2. **Draw a right triangle and label its sides**:
Since A is an acute angle, we can imagine it as an angle in a right-angled triangle. We know that $\tan A = \frac{\text{opposite side}}{\text{adjacent side}}$.
Let's set the length of the side **opposite** to angle A as $3 - 2\sqrt{2}$.
Let's set the length of the side **adjacent** to angle A as $1$.

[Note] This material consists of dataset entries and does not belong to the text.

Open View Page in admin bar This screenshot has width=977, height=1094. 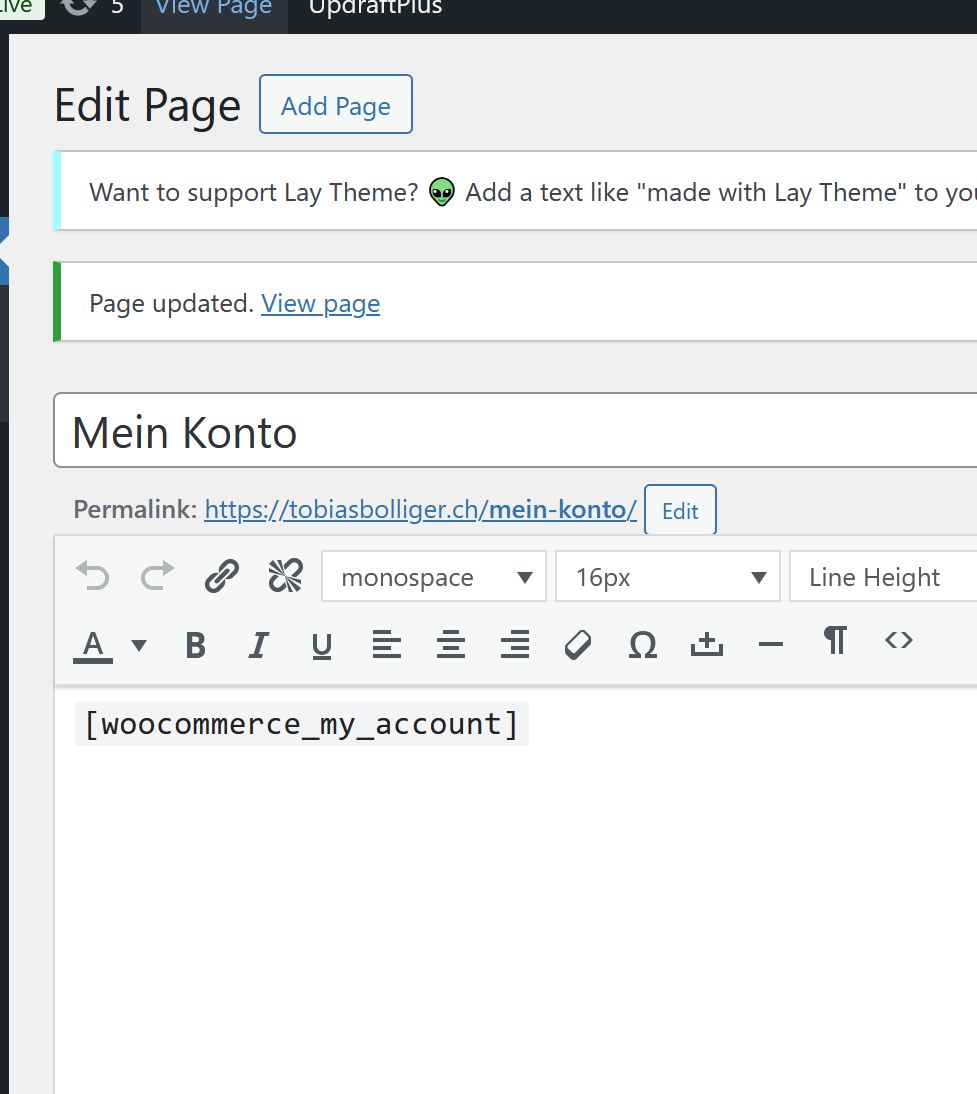(214, 9)
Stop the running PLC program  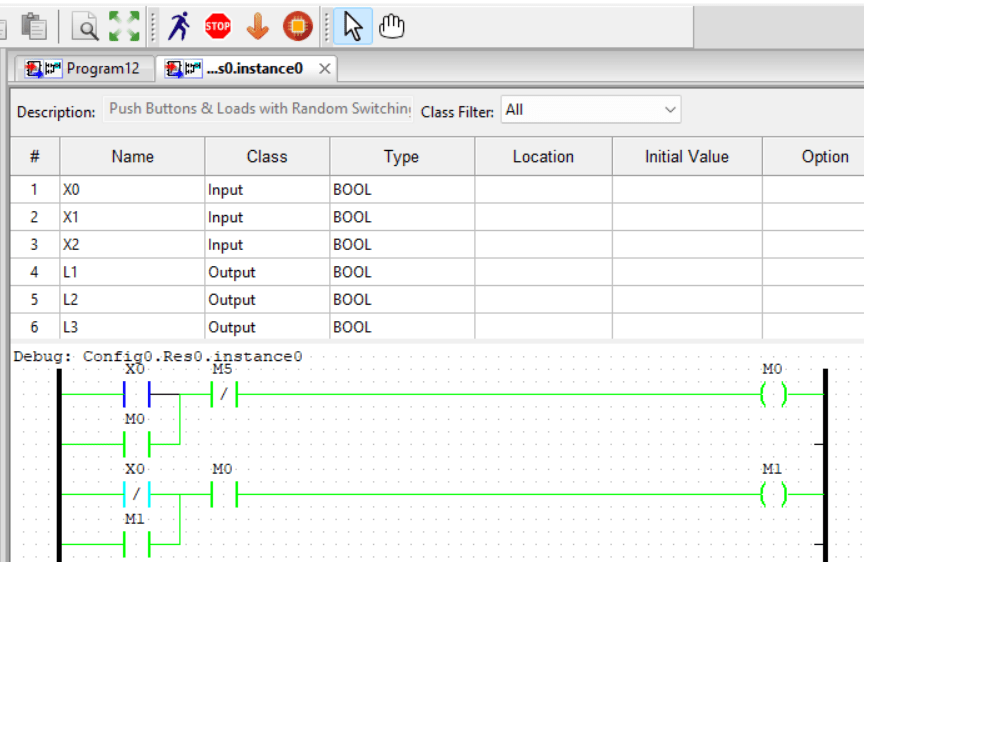point(217,26)
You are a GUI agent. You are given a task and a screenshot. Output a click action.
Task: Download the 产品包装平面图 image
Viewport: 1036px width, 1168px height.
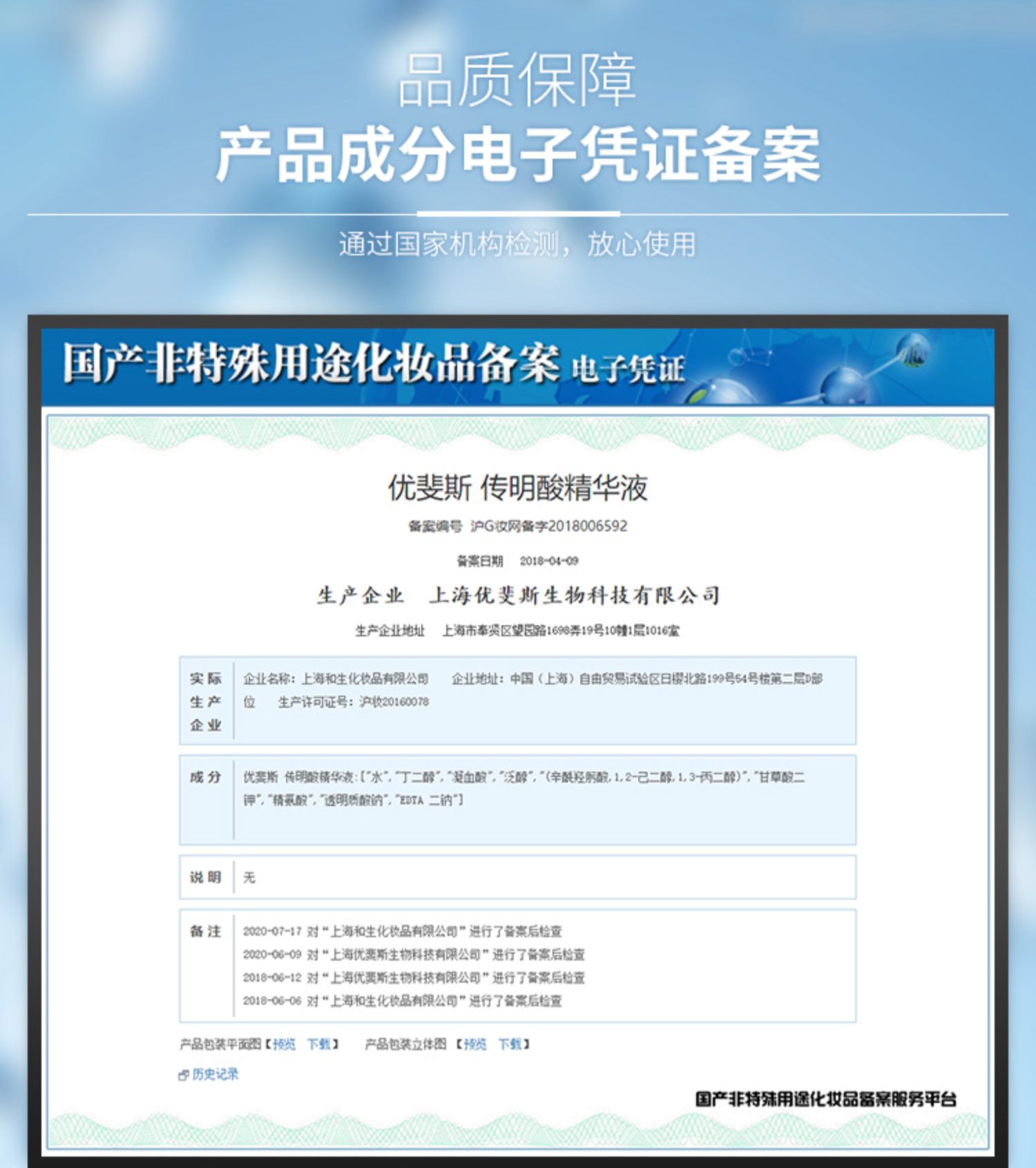click(x=318, y=1044)
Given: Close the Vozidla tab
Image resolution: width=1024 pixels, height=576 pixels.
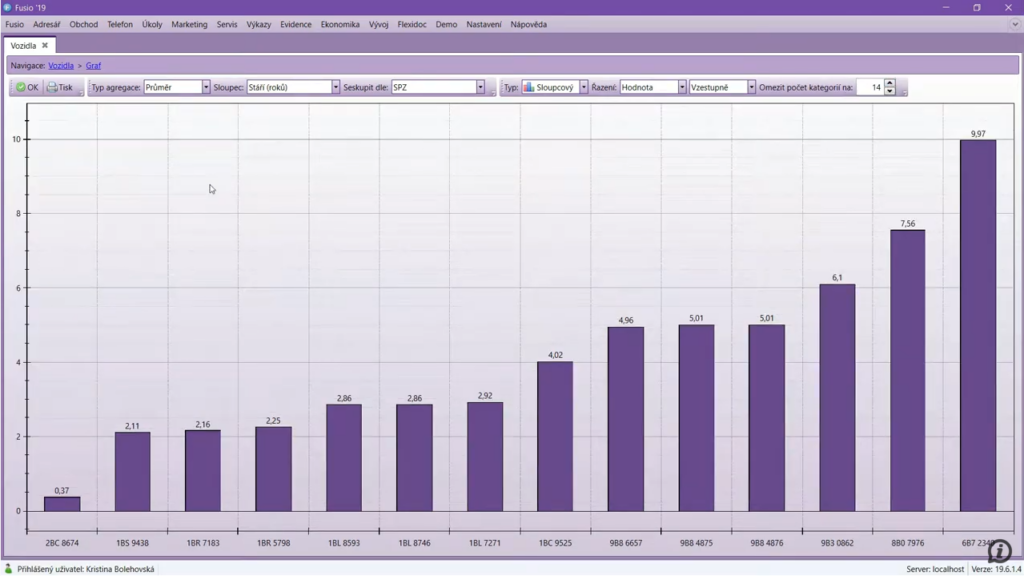Looking at the screenshot, I should pyautogui.click(x=45, y=45).
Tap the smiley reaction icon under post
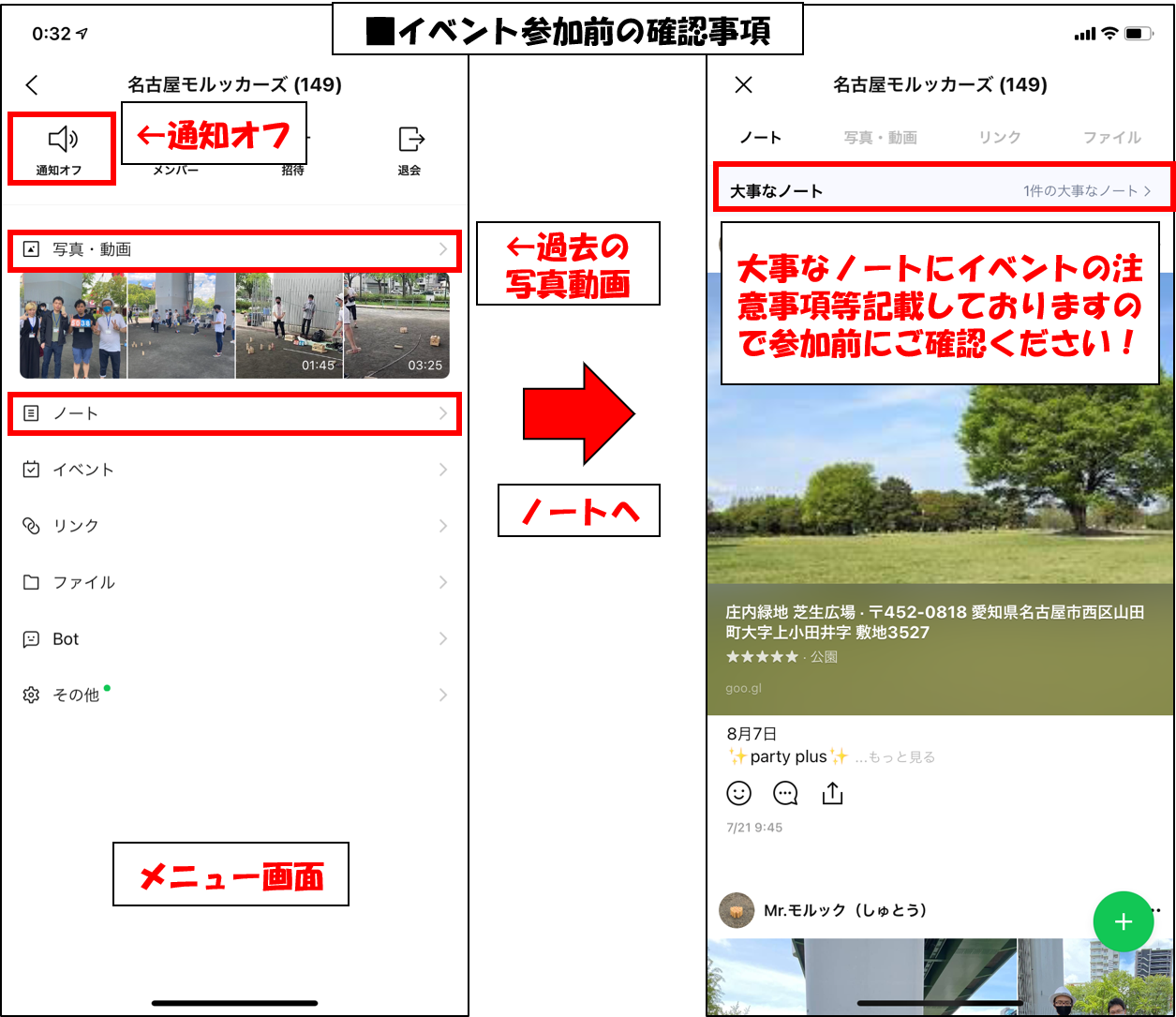The height and width of the screenshot is (1017, 1176). 739,794
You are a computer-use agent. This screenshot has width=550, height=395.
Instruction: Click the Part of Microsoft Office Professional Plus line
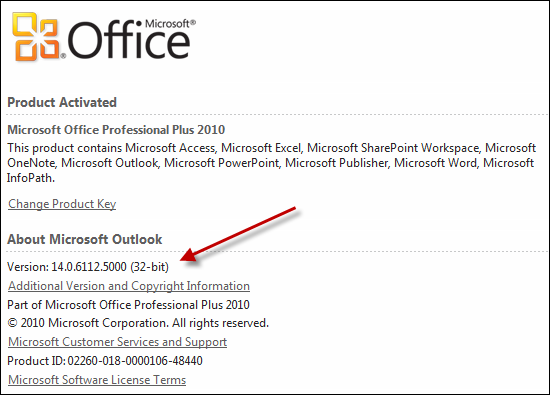tap(128, 304)
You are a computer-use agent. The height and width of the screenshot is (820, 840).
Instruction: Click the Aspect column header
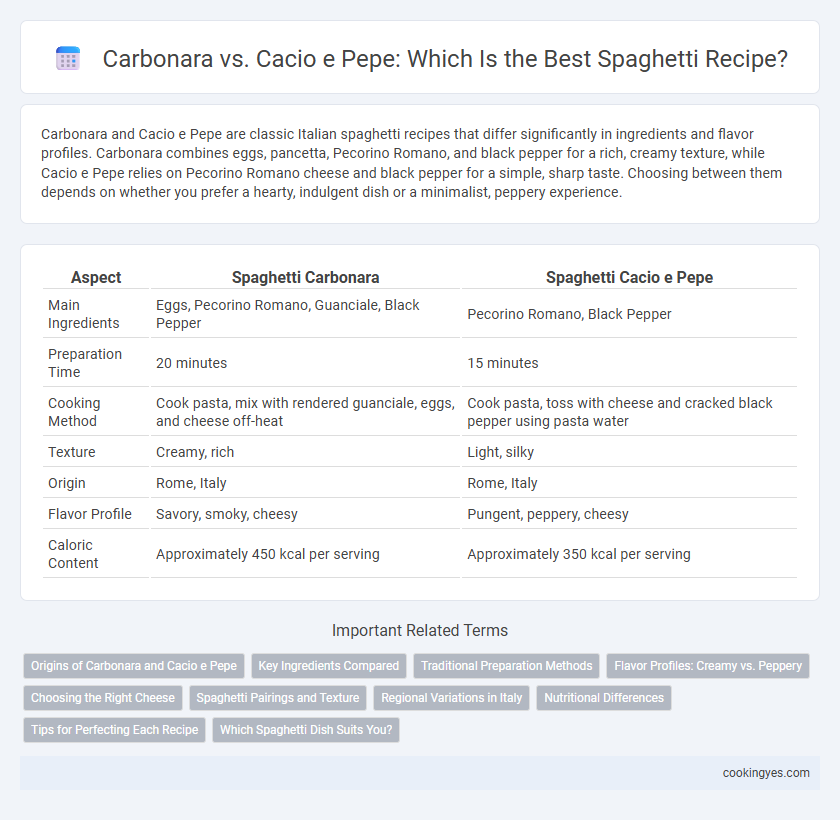pyautogui.click(x=96, y=277)
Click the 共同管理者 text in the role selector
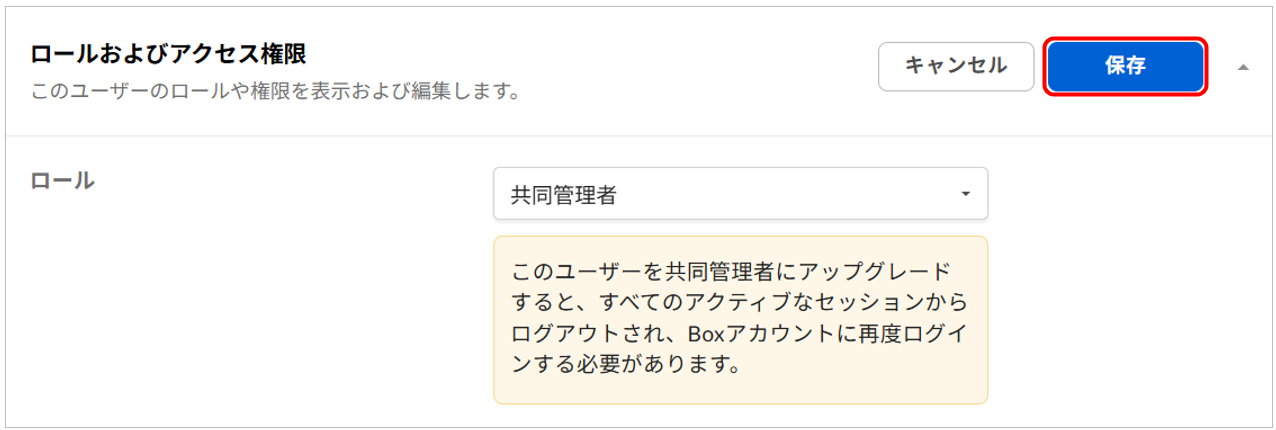This screenshot has width=1276, height=430. pos(563,194)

3. **Find the hypotenuse using the Pythagorean theorem**:
The Pythagorean theorem tells us that $h^2 = (\text{opposite})^2 + (\text{adjacent})^2$, where $h$ is the hypotenuse.
$h^2 = (3 - 2\sqrt{2})^2 + (1)^2$
$h^2 = (3^2 - 2 \times 3 \times 2\sqrt{2} + (2\sqrt{2})^2) + 1$
$h^2 = (9 - 12\sqrt{2} + 8) + 1$
$h^2 = 17 - 12\sqrt{2} + 1$
$h^2 = 18 - 12\sqrt{2}$
To find $h$, we need to take the square root of $18 - 12\sqrt{2}$. This looks complicated, but sometimes we can simplify it. We're looking for something like $(\sqrt{x} - \sqrt{y})^2 = x+y - 2\sqrt{xy}$.
We need two numbers that add up to 18 (like $x+y$) and whose product is related to $12\sqrt{2}$.
Comparing $12\sqrt{2}$ with $2\sqrt{xy}$, we get $\sqrt{xy} = 6\sqrt{2}$, so $xy = (6\sqrt{2})^2 = 36 \times 2 = 72$.
Now, what two numbers add to 18 and multiply to 72? How about 12 and 6! ($12+6=18$ and $12 \times 6 = 72$).
So, $18 - 12\sqrt{2} = (\sqrt{12} - \sqrt{6})^2$.
This means $h = \sqrt{(\sqrt{12} - \sqrt{6})^2} = \sqrt{12} - \sqrt{6}$.
We can simplify $\sqrt{12}$ as $\sqrt{4 \times 3} = 2\sqrt{3}$.
So, the hypotenuse is $h = 2\sqrt{3} - \sqrt{6}$.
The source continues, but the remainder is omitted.